Dimerization of βB2‐crystallin: The role of the linker peptide and the N‐ and C‐terminal extensions

Abstract

βB2‐ and γB‐crystallins of vertebrate eye lens are 2‐domain proteins in which each domain consists of 2 Greek key motifs connected by a linker peptide. Although the folding topologies of βB2‐ and γB‐domains are very similar, γB‐crystallin is always monomeric, whereas βB2‐crystallin associates to homodimers. It has been suggested that the linker or the protruding N‐ and C‐terminal arms of βB2‐crystallin (not present in γB) are a necessary requirement for this association. In order to investigate the role of these segments for dimerization, we constructed two βB2 mutants. In the first mutant, the linker peptide was replaced with the one from γB (βB2γL). In the second mutant, the N‐ and C‐terminal arms of 15‐ and 12‐residues length were deleted (βB2ΔNC). The βB2γL mutant is monomeric, whereas the βB2ΔNC mutant forms dimers and tetramers that cannot be interconverted without denaturation.
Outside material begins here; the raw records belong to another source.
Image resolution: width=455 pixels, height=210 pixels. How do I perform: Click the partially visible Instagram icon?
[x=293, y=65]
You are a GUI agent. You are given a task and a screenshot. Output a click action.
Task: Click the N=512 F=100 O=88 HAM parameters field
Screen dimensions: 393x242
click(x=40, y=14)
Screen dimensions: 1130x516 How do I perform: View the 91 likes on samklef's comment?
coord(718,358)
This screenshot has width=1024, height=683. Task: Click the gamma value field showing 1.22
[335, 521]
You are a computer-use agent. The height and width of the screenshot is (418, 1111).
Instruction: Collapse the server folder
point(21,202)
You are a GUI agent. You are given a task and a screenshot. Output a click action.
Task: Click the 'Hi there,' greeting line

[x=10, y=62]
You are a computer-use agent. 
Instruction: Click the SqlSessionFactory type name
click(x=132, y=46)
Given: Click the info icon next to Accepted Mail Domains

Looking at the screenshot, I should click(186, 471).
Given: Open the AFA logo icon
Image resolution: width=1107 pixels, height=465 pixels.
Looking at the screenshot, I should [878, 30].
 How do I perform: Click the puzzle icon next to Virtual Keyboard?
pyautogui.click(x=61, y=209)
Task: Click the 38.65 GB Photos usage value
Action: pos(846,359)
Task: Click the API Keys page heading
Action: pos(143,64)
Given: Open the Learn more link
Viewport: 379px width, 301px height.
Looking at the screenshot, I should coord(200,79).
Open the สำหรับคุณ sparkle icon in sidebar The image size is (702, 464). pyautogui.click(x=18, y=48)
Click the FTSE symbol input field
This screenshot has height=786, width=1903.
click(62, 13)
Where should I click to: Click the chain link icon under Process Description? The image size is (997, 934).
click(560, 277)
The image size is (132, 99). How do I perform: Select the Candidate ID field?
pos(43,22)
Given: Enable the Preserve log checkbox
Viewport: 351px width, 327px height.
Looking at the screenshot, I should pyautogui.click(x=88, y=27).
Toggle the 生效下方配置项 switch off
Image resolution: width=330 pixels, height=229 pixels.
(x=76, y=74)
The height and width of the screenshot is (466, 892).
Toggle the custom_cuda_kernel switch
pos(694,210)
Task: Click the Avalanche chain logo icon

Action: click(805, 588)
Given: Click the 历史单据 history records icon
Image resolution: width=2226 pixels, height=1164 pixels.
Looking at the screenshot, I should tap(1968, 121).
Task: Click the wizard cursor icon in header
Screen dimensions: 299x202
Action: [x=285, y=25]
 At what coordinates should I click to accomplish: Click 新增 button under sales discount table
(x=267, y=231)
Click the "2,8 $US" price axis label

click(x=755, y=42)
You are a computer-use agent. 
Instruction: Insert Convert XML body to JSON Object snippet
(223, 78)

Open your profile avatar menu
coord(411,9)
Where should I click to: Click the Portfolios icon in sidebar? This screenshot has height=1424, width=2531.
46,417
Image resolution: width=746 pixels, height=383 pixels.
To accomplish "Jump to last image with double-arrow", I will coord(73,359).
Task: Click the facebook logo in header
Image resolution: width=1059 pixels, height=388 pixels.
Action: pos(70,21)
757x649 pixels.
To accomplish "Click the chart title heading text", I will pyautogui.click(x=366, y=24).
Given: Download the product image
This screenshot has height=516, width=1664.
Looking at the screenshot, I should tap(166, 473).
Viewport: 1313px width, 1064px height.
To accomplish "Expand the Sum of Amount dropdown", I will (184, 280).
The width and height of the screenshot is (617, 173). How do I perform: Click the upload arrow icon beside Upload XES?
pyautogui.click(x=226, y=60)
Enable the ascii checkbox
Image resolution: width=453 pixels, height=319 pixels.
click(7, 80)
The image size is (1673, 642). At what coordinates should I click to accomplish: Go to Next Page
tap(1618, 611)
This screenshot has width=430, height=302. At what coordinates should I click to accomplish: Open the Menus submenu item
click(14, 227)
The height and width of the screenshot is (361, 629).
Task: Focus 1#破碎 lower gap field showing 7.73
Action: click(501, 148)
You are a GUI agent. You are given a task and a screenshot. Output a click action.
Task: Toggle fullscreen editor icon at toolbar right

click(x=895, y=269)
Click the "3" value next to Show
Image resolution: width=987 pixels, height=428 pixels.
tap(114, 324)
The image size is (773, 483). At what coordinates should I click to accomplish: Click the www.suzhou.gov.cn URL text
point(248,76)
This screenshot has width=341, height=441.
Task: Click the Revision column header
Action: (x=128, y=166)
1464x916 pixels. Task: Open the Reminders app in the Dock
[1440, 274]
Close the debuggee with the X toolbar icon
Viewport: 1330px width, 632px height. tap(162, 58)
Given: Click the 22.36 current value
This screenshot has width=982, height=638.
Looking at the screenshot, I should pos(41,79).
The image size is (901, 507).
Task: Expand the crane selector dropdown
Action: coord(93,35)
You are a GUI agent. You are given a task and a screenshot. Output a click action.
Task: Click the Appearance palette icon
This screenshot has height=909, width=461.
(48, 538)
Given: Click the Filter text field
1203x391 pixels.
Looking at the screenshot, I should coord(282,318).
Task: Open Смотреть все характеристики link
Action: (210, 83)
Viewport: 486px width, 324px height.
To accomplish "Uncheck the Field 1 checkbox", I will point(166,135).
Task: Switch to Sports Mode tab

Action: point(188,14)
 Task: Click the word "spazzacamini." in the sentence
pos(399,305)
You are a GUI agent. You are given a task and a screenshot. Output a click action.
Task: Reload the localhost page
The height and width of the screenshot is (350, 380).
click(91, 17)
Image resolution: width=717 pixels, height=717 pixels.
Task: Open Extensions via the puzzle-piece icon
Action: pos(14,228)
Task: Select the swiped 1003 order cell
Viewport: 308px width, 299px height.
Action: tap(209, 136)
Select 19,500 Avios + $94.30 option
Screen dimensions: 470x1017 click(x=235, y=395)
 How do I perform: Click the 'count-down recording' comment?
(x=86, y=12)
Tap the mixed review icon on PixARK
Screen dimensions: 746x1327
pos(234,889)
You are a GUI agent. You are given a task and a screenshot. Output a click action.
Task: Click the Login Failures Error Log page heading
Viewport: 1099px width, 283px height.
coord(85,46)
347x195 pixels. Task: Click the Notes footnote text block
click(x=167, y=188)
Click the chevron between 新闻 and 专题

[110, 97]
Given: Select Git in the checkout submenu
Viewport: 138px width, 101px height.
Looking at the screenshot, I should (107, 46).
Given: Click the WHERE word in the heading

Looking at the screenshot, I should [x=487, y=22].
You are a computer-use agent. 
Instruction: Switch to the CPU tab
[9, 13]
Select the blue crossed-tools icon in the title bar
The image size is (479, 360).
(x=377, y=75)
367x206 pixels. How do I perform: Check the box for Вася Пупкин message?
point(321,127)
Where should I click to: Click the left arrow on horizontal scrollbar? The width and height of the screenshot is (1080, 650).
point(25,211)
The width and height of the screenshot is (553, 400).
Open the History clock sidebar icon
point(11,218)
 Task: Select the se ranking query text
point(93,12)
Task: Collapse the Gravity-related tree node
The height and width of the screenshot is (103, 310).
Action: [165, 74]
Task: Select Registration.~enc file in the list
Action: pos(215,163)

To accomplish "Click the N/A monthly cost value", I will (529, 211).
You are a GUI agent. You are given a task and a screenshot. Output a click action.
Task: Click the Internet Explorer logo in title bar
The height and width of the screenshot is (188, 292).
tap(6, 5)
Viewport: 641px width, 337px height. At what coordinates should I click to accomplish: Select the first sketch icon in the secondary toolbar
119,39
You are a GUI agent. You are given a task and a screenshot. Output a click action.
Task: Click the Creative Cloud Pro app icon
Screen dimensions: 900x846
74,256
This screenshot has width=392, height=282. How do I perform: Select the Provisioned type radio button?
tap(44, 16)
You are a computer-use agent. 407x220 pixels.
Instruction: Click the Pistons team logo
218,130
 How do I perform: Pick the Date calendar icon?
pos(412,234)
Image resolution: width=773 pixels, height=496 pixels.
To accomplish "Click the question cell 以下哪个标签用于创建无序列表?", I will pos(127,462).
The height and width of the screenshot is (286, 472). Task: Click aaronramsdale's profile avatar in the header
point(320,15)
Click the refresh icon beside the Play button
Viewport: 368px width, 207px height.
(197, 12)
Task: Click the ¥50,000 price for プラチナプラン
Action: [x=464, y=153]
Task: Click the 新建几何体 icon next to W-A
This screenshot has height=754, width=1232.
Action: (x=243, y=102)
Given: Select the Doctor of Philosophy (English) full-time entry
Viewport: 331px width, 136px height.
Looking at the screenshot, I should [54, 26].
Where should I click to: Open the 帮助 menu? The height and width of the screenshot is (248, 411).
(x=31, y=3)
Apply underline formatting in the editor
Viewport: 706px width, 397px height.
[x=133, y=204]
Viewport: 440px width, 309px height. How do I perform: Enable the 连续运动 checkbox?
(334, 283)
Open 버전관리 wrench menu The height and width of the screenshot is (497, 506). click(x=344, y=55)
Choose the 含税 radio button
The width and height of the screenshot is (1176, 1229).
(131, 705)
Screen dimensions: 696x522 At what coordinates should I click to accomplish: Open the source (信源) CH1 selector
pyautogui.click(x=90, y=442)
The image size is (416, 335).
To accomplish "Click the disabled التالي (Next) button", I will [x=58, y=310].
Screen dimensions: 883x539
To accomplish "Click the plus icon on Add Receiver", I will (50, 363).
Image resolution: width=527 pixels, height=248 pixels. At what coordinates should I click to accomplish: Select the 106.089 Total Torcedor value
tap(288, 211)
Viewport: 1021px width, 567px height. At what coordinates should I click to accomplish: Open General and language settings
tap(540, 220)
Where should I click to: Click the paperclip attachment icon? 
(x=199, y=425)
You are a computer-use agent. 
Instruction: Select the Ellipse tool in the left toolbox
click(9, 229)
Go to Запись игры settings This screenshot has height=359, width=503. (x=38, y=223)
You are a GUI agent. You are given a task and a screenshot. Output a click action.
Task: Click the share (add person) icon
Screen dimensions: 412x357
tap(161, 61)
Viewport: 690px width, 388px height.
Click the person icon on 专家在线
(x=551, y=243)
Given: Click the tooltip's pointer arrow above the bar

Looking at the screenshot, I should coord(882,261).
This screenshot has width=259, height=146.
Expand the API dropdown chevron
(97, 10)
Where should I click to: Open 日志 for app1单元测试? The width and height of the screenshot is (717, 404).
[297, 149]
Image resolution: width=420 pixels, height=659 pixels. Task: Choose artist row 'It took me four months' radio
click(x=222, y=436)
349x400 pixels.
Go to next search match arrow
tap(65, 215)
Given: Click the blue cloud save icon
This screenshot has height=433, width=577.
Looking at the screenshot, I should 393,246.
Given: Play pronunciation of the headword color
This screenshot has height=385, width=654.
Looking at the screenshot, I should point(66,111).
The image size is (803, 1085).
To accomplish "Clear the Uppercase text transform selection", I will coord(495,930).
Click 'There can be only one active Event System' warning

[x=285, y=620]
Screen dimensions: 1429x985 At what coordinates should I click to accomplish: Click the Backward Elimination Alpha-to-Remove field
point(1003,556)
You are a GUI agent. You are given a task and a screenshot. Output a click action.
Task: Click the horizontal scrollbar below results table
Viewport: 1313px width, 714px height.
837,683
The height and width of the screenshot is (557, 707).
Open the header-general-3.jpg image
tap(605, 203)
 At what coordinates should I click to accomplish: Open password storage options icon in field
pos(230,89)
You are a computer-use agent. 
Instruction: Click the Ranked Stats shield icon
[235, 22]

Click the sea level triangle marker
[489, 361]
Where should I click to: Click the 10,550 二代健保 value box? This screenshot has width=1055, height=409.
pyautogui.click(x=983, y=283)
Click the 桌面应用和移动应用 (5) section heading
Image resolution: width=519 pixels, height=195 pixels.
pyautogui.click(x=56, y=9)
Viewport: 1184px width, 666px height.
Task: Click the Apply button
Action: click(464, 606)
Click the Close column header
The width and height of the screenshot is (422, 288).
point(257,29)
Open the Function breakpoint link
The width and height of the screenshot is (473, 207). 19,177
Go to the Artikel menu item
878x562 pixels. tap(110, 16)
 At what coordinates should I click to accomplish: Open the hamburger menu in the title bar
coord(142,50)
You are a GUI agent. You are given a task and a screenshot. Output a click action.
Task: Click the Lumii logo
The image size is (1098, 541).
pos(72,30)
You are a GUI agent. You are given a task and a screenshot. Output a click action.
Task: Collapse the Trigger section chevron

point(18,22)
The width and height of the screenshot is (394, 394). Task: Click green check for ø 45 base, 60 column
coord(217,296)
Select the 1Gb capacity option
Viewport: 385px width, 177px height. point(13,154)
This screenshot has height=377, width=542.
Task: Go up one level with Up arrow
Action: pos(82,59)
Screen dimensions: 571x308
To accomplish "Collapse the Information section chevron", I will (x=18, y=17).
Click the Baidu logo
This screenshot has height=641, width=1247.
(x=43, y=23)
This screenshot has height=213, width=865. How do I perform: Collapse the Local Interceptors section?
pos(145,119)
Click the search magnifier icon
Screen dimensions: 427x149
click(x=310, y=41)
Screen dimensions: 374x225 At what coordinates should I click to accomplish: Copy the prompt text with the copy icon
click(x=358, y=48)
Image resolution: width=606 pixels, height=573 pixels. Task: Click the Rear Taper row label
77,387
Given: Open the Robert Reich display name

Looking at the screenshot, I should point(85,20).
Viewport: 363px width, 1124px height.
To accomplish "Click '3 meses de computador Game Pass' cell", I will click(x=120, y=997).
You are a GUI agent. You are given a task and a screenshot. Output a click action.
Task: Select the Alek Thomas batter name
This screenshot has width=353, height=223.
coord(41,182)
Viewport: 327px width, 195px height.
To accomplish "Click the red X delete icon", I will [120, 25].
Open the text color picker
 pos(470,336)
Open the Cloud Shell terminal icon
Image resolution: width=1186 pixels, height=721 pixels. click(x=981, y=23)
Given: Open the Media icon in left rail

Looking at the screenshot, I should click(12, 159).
The spectral properties of the βh2 mutants, as well as their stabilities against denaturants, resemble those of wild‐type βB2‐crystallin, thus indicating that the overall peptide fold of the subunits is not changed significantly. We conclude that the peptide linker in βB2‐crystallin is necessary for dimerization, whereas the N‐ and C‐terminal arms appear to be involved in preventing the formation of higher homo‐oligomers.